Scènes

Quelle force face au feu? Un spectacle ausculte le drame

Au Théâtre de l’Orangerie, à Genève, «Tristesse animal noir» raconte avec brio le parcours de trentenaires soumis à un incendie de forêt

Avant, pendant et après la catastrophe. Au Théâtre de l’Orangerie, à Genève, des jeunes traversent le pire en l’espace d’une nuit et sont contraints de négocier une nouvelle vie. Un barbecue en forêt, un bébé endormi à distance, une brindille qui prend feu: le drame couve et mord. Dans le brasier, Oskar perd un bras, Jennifer perd ses cheveux, Paul perd sa foi. Mais le plus douloureux arrive à Miranda. Cette femme-enfant, qui apparaît comme une mère volage durant la soirée, s’illustre en mère courage dans l’adversité. Bien pensé, parfaitement joué, Tristesse animal noir, du collectif lausannois Sur un malentendu, éclaire la pièce complexe d’Anja Hilling, texte qui relève autant de la chronique journalistique que du parcours initiatique.

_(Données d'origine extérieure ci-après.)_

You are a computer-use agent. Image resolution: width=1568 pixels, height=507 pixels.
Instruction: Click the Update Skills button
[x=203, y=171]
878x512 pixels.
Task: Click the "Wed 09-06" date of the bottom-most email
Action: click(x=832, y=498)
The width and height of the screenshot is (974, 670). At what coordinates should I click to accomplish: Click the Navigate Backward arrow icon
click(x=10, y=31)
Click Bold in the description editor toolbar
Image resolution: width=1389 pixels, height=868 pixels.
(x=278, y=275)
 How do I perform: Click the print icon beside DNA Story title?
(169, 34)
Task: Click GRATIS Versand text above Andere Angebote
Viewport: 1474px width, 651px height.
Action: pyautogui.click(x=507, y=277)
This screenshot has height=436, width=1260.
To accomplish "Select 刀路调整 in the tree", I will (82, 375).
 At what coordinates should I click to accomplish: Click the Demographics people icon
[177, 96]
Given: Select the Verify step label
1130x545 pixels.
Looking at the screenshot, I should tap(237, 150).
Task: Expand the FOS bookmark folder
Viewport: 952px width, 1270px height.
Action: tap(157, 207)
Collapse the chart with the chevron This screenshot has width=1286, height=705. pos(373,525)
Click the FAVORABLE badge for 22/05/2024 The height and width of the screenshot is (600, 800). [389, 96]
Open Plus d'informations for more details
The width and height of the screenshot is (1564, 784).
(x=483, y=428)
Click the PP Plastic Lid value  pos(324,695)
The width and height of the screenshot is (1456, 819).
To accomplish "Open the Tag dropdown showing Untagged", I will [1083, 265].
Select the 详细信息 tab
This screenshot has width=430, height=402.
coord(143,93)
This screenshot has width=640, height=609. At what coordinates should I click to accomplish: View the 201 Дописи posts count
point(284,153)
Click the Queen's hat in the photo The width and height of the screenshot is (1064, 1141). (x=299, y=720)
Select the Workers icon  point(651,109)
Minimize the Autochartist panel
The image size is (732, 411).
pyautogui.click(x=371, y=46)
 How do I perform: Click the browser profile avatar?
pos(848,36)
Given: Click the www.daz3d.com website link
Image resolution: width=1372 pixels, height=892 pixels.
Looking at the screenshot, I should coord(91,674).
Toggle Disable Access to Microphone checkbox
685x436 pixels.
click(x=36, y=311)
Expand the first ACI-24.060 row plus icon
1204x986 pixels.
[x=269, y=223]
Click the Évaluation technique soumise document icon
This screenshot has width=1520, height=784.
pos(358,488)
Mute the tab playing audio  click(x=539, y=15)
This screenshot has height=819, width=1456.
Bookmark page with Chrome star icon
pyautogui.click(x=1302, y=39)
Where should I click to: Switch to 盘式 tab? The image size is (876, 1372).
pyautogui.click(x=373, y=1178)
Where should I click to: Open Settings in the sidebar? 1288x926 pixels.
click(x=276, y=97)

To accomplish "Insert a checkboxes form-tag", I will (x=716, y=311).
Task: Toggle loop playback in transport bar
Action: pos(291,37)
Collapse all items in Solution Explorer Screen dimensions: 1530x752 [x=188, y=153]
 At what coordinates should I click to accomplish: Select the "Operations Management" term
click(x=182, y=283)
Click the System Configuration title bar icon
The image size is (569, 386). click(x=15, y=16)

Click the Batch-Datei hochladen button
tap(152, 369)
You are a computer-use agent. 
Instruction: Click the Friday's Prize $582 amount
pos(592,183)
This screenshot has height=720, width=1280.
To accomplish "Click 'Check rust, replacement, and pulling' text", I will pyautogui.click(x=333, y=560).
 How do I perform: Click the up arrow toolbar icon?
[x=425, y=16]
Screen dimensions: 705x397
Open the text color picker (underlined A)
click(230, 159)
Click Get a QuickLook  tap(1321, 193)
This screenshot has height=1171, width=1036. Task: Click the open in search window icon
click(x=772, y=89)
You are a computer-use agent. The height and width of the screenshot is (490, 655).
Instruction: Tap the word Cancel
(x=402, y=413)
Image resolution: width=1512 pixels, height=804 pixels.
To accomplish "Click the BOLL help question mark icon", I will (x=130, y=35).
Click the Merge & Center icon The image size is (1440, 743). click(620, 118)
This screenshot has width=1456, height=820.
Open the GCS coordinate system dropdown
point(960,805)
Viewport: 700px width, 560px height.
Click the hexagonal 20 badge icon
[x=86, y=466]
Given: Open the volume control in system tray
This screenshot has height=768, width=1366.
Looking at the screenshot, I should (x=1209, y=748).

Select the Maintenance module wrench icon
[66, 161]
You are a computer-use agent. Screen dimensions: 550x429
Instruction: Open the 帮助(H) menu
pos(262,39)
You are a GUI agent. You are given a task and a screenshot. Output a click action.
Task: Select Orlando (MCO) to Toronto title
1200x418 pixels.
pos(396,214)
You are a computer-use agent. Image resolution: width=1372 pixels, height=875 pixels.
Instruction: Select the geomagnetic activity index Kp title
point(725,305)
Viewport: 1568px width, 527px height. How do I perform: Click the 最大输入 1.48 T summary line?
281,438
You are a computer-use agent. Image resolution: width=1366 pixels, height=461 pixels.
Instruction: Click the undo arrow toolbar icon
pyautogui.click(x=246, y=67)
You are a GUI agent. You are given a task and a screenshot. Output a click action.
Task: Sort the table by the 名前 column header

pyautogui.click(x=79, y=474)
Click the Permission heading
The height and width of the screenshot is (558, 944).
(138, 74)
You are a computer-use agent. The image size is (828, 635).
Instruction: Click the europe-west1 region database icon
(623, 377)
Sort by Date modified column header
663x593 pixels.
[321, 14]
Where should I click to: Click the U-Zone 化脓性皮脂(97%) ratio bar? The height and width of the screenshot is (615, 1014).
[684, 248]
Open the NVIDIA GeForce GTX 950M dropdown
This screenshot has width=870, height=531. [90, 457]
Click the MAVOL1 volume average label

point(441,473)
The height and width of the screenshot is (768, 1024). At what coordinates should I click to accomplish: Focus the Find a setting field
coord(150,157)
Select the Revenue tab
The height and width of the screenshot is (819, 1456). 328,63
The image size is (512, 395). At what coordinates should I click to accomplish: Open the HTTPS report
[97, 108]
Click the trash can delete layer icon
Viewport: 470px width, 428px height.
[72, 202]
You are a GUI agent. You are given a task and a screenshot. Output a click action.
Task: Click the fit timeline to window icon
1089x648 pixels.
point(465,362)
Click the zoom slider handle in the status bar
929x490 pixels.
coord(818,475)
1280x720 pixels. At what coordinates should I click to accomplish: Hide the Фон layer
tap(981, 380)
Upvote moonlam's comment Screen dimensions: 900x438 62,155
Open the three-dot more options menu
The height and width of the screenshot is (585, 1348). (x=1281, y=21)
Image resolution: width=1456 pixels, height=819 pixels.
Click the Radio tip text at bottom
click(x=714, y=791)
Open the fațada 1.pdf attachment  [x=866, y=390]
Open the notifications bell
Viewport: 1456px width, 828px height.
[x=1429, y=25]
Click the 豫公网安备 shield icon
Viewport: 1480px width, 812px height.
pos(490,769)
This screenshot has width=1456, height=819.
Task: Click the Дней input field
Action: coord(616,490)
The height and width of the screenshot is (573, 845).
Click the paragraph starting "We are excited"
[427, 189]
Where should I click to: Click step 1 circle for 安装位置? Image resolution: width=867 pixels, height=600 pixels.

Des trentenaires en goguette, un feu, une mère qui y laisse sa peau. Ou pas. Le sacrifice de Miranda n’est pas établi à 100%, car l’auteure, Anja Hilling, brouille les pistes. Lorsque, après le drame, la jeune mère raconte son sauvetage, on la croit épargnée. Mais peut-être est-ce un ange ou un fantôme qui s’exprime? La mise en scène, habile, sème le doute. Contrairement aux autres personnages qui témoignent en pleine lumière, Miranda relate son retour de l’enfer éclairée à la lampe de poche, dans un contre-jour fascinant. Elle dit la mère et l’enfant dans un trou de terre, les doigts de la petite qui tombent en poussière, le jeune sauveteur au bord de la crise de nerfs. Le récit est poignant, d’autant que Nora Steinig, qui interprète Miranda, appartient à ces actrices toujours en équilibre précaire qui mettent du trouble dans l’ordinaire.

Choix pertinents

La grande force de ce spectacle créé en 2015 à l’Arsenic, à Lausanne? La lucidité de sa construction. Chaque choix de ce collectif (Emilie Blaser, Claire Deutsch, Cédric Djédjé, Pierre-Antoine Dubey, Cédric Leproust et Nora Steinig) frappe par sa pertinence. Le décor, déjà. Cette forêt plantée de vrais troncs. Dans la mouvance des metteurs en scène Philippe Quesne et Gisèle Vienne, cette irruption du réel permet une mobilisation des sens. On y est, dans cette forêt, mais, en même temps, la fiction est préservée par l’artifice du faux feu ou des fausses boissons… Idem pour le texte. Tantôt une voix off décrit l’action avec un sens poétique des détails, tantôt les comédiens dialoguent en direct et de manière plus que sommaire. Un décalage qui raconte avec force le fossé existant entre ce qu’on dit et ce qu’on ressent.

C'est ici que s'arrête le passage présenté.